My grandma told me about seeing someone spend a $5 gold piece at the local store/post office when she was a little girl. That was a lot of money in 1914 - probably a week's wages or more. It made a big impression on a little girl from a poor family.
That would be tough. It is hard to remember a time when we didn't all have cameras at the ready. Wasn't that long ago (in my mind) that my wife and I were in a fuss about buying a video recorder to film our kids before they grew up. As I recall a video recorder was quite the pricey purchase back then and they were somewhat few and far between. If a person was videoing something back then it was quite the special event. It would be a stretch to think of anyone videoing a common transaction back then.... Lug out the machine. Purchase the tapes. And I don't remember if we had to take those tapes to a camera store for processing or not. Suffice to say, doing a video back before smart phones was quite a cumbersome event.

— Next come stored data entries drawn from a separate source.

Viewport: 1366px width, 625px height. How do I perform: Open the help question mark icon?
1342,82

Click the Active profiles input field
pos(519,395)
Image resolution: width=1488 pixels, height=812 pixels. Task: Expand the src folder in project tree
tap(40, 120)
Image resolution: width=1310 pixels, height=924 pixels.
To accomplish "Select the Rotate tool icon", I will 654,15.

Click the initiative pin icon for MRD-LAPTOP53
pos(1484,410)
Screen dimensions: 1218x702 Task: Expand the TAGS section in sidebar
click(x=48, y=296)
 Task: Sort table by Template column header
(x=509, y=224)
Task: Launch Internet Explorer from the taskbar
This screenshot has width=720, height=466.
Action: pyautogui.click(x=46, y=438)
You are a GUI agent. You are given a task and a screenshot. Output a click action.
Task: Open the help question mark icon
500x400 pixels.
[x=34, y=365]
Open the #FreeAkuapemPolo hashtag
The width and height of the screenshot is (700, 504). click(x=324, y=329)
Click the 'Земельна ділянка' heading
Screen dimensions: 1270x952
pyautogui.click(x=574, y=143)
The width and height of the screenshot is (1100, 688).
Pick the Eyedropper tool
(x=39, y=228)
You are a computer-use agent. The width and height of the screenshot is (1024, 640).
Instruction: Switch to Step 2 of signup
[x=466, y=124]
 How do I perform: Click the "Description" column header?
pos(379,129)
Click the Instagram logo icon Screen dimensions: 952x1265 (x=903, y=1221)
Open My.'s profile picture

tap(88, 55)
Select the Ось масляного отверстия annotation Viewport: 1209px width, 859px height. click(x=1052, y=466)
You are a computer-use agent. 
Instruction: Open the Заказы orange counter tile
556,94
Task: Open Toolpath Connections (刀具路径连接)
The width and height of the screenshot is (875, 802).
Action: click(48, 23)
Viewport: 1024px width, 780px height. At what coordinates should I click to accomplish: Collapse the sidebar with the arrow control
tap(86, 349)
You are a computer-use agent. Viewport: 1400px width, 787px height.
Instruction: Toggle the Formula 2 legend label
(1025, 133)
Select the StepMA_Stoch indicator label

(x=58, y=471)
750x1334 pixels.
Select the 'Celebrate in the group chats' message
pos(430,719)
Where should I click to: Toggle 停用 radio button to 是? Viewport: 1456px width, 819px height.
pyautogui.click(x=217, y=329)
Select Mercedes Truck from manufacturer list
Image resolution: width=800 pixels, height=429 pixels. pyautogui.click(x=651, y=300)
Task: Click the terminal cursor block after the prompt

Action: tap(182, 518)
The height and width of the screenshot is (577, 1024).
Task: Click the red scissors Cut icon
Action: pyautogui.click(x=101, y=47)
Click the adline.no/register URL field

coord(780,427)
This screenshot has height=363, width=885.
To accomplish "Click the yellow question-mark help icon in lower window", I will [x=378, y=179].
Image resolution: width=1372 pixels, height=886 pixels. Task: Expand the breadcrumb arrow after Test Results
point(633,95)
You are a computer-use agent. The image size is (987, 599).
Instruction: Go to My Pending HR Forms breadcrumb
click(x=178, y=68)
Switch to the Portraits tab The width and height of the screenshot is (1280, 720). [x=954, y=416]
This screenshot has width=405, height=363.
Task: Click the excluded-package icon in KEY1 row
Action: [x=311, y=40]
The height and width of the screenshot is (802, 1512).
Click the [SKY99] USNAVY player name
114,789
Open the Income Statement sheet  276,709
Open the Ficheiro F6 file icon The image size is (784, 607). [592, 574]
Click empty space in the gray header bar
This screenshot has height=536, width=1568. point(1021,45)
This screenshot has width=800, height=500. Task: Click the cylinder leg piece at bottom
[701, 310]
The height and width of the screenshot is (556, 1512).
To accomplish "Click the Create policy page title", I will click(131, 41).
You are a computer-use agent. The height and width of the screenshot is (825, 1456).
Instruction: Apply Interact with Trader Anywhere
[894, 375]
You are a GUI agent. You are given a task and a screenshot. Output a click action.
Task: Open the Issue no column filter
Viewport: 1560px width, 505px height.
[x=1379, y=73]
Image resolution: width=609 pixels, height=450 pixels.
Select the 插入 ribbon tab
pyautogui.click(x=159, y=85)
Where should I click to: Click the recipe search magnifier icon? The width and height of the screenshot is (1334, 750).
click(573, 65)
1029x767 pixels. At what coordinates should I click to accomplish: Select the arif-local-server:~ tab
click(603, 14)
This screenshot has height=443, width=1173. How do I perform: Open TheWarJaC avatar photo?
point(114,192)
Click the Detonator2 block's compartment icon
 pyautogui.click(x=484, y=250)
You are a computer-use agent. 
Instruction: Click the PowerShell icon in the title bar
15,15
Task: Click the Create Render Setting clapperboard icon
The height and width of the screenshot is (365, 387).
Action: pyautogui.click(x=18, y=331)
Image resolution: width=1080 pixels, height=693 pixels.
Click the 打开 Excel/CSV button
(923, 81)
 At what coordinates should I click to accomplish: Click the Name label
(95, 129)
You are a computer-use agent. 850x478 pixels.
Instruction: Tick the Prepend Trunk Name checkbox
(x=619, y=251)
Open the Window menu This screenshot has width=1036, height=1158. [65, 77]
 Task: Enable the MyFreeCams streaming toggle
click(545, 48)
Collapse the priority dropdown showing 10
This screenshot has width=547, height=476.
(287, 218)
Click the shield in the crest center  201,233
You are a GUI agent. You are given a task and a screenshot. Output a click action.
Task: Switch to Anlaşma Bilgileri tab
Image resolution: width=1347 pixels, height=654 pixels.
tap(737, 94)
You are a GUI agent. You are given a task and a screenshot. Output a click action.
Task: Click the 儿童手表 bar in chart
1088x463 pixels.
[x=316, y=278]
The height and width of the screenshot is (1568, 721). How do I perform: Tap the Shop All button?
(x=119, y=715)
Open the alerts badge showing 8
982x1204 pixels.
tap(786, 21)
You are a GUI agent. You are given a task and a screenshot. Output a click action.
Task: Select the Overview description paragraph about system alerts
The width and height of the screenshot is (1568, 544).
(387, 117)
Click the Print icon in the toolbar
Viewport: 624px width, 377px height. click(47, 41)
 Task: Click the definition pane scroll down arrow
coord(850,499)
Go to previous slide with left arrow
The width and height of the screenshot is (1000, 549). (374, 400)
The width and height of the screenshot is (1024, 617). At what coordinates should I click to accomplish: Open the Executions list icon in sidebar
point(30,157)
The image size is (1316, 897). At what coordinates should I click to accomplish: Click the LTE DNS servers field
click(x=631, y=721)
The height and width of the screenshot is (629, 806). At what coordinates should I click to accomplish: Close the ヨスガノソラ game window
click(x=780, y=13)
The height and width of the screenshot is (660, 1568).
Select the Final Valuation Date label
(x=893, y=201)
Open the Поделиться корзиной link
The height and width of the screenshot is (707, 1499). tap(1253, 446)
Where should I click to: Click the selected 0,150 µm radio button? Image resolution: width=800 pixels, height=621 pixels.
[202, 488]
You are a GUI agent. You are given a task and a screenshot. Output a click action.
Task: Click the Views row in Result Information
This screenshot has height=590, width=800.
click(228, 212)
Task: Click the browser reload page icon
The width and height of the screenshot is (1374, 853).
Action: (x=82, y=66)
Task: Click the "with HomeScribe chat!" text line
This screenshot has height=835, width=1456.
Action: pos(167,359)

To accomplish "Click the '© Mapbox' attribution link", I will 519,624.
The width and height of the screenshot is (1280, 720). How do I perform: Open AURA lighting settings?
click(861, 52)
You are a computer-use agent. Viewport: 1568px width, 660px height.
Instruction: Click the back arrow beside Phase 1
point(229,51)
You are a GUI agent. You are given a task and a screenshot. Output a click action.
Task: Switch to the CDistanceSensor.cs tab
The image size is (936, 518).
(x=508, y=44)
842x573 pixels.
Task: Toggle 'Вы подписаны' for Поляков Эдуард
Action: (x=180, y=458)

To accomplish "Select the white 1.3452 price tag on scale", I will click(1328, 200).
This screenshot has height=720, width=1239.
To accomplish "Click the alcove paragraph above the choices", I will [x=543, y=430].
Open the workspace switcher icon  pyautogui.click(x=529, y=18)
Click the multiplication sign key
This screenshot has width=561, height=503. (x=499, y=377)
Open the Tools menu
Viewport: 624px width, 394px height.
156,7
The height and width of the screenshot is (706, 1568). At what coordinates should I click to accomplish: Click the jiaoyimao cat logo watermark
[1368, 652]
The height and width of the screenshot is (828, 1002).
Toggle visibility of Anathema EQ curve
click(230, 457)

Gold went out of circulation in the early 1930s. The first experimental motion-picture cameras didn't really start appearing until the 1890s. Handheld motion cameras started appearing in the 1910s, I think. Any "video" would have been made very near the end of gold's run. Average annual wages are a bit hard to nail down; they varied widely by region and occupation. It looks to me like they increased dramatically from 1910 ($200-400/yr) to 1930 (about $2000/yr), but my sources are suspect. My father was raised as one of eight children in a not-very-prosperous family, and he recalls each of the children being given a gold quarter eagle on some special occasion. That makes me think that gold coins weren't quite so out-of-reach as you might think, at least toward the end of their circulation. In most areas, though, paper money ruled. Would you rather have a tiny coin that's easy to lose, or folding money that can be kept safely even in a pocket that has holes?
Eventually the mints ( IMO) will go to digital money, especially when modern technology can make counterfeiting easy and profitable. No one wants it, including me, but when a person owns more than 3 wifi/cell capable devices each, those that do not, will be equivalent to people in todays society that can not read paper document. IMO.
For a recent video, I remember seeing one here on CT where some guy was trying to spend a $50 gold AGE at a fast food drive up. The cashier wouldn't take it.